You can’t pay your way to a good culture
As the old saying goes, money doesn’t buy happiness. As an employer, it doesn’t buy you a happy employee.
According to research from Leigh Branham, 89 percent of managers think that their employees leave for higher salaries when 80–90 percent of employees actually leave for reasons other than money. In addition, a Princeton University study suggested that US$75,000 is the happiness tipping point, meaning once employees are earning more than this figure, a salary increase doesn’t really contribute to their overall happiness and satisfaction in a workplace.
We know for a fact that employee turnover is an expensive business, so it behooves employers to focus on things that do contribute to employee happiness. A culture in which employees feel valued, and in turn, value the organization, makes financial sense. A study by Madison found that companies who had highly engaged staff through an excellent organizational culture, took fewer sick days (2.69 as opposed to 6.19), and would recommend their company more to others (67 percent against 3 percent for disengaged employees).

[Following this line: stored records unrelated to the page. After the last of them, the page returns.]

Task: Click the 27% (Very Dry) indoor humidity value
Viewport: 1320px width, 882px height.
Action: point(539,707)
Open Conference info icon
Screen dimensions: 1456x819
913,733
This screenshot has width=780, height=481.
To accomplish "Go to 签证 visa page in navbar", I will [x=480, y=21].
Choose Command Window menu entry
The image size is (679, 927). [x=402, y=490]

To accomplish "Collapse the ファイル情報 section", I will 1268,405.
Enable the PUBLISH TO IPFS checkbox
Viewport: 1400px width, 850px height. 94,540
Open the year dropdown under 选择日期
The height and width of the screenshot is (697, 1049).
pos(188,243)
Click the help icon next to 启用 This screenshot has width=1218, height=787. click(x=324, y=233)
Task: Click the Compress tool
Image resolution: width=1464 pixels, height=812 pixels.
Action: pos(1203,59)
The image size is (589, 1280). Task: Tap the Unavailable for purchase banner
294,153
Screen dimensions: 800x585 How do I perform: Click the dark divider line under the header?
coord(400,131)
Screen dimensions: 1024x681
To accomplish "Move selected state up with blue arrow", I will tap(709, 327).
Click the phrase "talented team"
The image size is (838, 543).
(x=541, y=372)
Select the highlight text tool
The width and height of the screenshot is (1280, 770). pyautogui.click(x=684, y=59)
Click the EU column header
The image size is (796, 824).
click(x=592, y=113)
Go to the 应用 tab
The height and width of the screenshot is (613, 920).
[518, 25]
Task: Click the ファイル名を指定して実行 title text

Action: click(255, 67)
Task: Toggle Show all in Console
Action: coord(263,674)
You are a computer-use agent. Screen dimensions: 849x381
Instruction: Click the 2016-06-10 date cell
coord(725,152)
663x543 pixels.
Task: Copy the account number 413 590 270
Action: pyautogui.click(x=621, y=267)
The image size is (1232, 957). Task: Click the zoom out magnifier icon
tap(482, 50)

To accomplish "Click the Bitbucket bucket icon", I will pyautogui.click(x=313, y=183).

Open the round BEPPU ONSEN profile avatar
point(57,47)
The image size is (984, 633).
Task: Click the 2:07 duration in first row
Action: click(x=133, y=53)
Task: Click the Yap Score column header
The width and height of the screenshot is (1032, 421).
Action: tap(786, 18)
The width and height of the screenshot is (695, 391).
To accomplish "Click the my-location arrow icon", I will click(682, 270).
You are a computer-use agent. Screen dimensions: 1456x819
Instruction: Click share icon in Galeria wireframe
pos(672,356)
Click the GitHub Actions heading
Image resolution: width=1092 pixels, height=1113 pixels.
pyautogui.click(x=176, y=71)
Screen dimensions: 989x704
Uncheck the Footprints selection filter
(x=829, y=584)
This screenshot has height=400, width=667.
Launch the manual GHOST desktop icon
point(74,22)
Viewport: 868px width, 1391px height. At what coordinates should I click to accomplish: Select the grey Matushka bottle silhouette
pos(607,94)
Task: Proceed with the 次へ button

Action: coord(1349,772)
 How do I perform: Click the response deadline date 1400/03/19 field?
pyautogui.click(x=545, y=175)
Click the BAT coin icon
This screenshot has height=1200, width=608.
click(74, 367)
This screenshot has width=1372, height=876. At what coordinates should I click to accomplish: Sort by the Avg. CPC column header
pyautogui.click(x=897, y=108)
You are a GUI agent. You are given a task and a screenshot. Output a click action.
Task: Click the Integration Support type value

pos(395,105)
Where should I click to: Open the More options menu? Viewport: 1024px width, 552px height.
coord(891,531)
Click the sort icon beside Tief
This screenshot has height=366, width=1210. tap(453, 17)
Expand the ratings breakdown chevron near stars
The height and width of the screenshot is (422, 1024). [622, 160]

It’s a clear line to draw, that those firms with higher employee engagement, are likely to see higher productivity, and thus, a healthier bottom line.
How do you know if you have a good culture?
Many organizations desire to achieve a good culture for the benefit of their employees and their company, and an engagement ‘pulse check’ is a typical exercise for most People and Culture teams.An engagement score can give you an indication of how your workplace is feeling – but it’s important to keep in mind that often the results of these can be skewed.
Employees feel pressure to report themselves as ‘engaged’ out of a sense of wanting to do the right thing, or perhaps having a differing definition of what that really means than the organization does.